Numerous claims have been made about border adjustments, including that they will benefit US companies compared to other companies (or at least remove a disadvantage for US businesses), will benefit exporters compared to importers, and will help US business become more competitive. A few facts will help us understand and evaluate border adjustments.
Other countries have border adjustments because other countries have taxes we do not have. Border adjustments are an element of valued-added taxes (VATs) and other consumption taxes, which the vast majority of other countries have but we do not, in addition to the income taxes that they have and we have. (We have consumption taxes at the state and local level, and excise taxes, which are a form of consumption taxes, at the federal level, but let's keep it simple and talk about the federal income tax, since that is what is likely to change and that is where the border adjustment debate is taking place.)
The purpose of those border adjustments is to make sure that the consumption taxes of which they are a part actually tax consumption, and tax it only once.
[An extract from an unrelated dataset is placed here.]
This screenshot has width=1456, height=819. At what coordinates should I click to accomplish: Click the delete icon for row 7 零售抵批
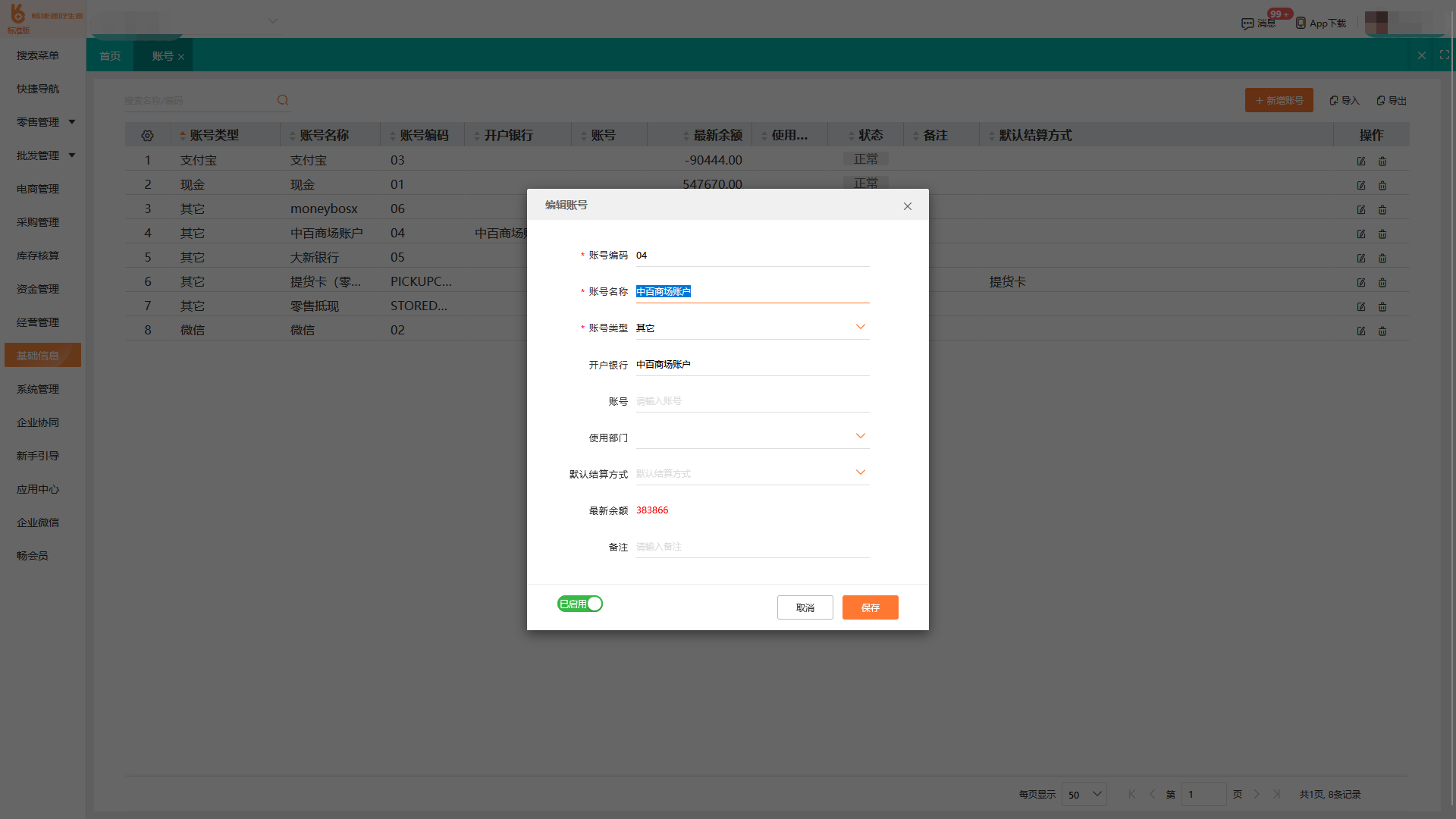click(1383, 306)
You can imagine a consumption tax on goods that cross a border being imposed both by the country where the goods are exported from and the country where the goods are imported to. Border adjustments allocate the tax to the country where the goods are imported to (the country where the goods are consumed) by ceding the tax from the export country to the import country.
But again, this allocation of consumption taxing rights to the import country operates where there is a consumption tax to begin with, and the US does not have one. So what gives? Well, the idea is to add a border adjustable feature to our current income tax, but change the current income tax so it looks more like a consumption tax. There are at least two important reasons to do it that way.
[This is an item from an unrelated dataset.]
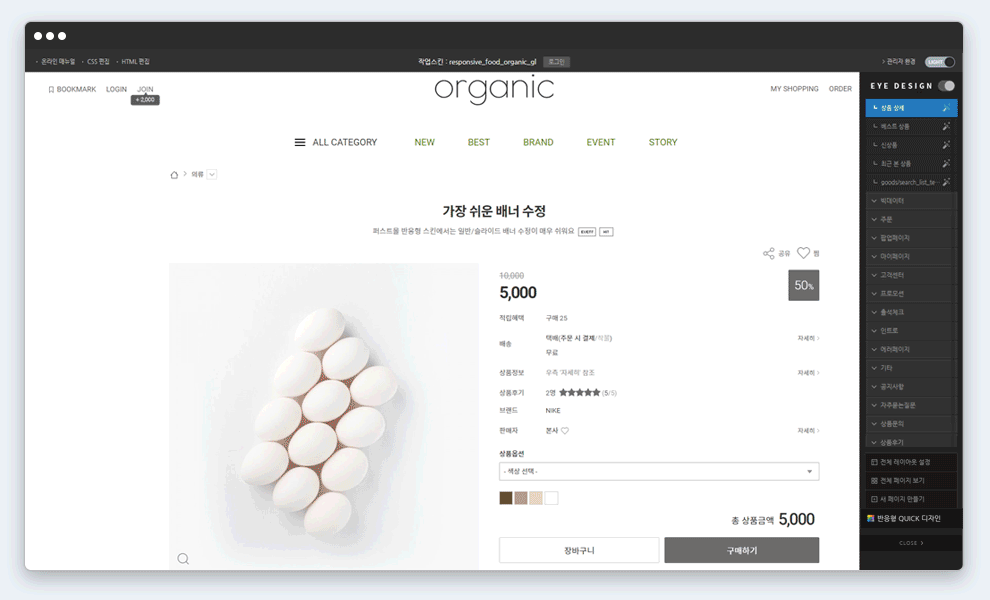The width and height of the screenshot is (990, 600).
Task: Click the seller heart icon next to 본사
Action: 565,431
First, a Republican tax plan will not add a new tax, so the way to do it is change a current tax. Second, border adjustments are less likely to violate our trade rules if they are part of a consumption (indirect) tax, so making our current tax look more like a consumption tax makes the border adjustment feature more likely to survive. (The question is whether we can make our current tax look enough like a consumption tax to do the trick. And, even if not, what the consequence will be and how long it will take to resolve the issue.)
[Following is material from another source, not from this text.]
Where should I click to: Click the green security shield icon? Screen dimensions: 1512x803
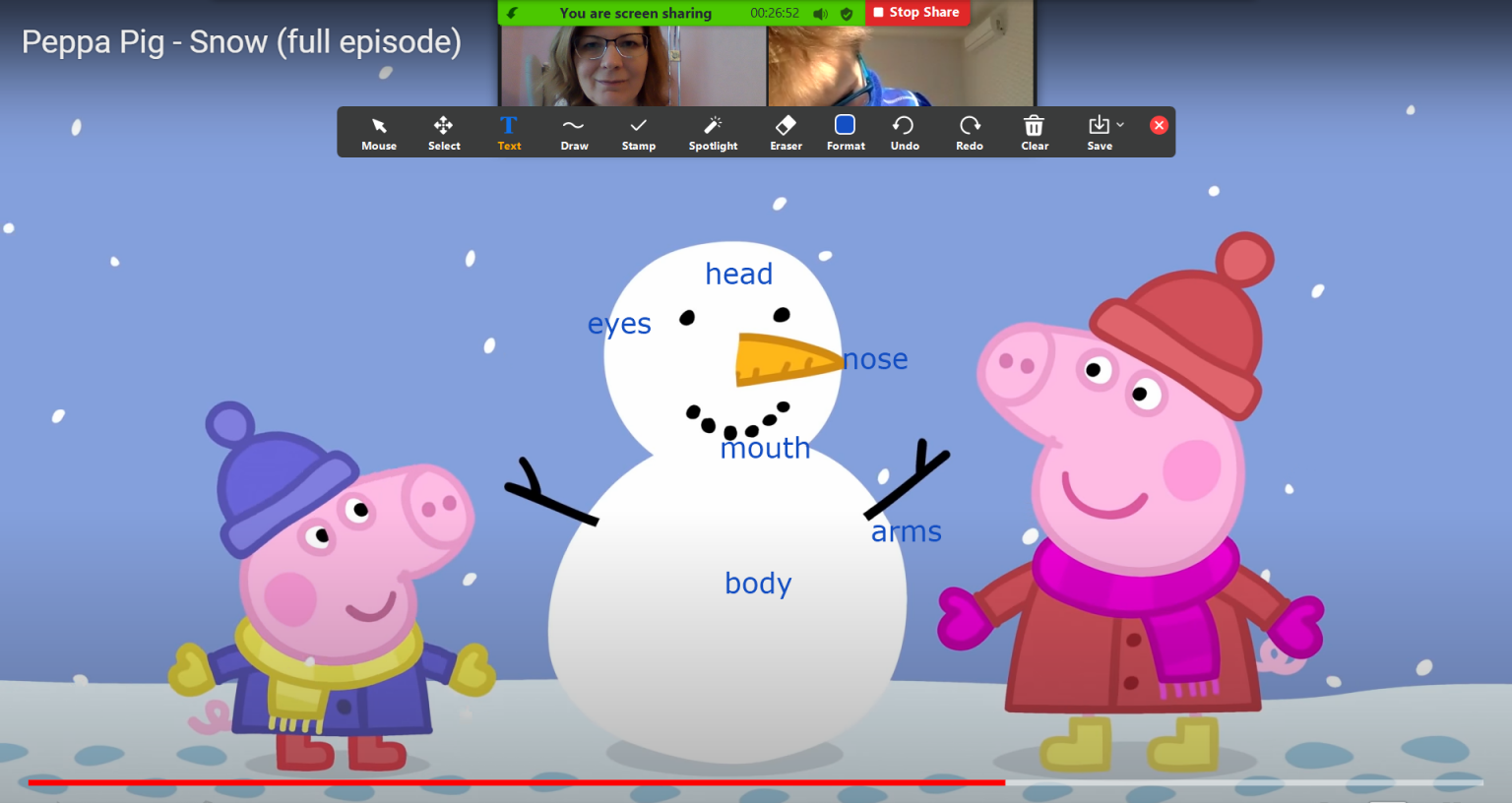(x=847, y=14)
Now let's consider the consequences of a border adjustment. First, we do not know the specifics of how the current tax will be changed, so we do not know the consequences of the new tax system onto which the border adjustment will be grafted. It is at least possible, though, and perhaps likely, that the consequences of the other differences in the tax will have a greater impact on US businesses than the border adjustment feature.
Second, US businesses (and foreign owned businesses) both import and export. This means that it is too simplistic to conclude that (a) US-based businesses will benefit compared to others, or (b) all US businesses will be of the same mind about a border adjustment. Each one will have to figure out whether the border adjustment will be a net plus or a net minus.
Third, most economists think that exporters ultimately will end up not being benefitted by a border adjustment because other elements of the economy will adjust, most notably currency exchange rates. Of course, the politics of the border adjustment may swamp the economic theory, and this near-consensus may become background noise, but it should nevertheless inform those whose job it is to evaluate the border adjustment and decide how much effort to spend supporting or opposing it.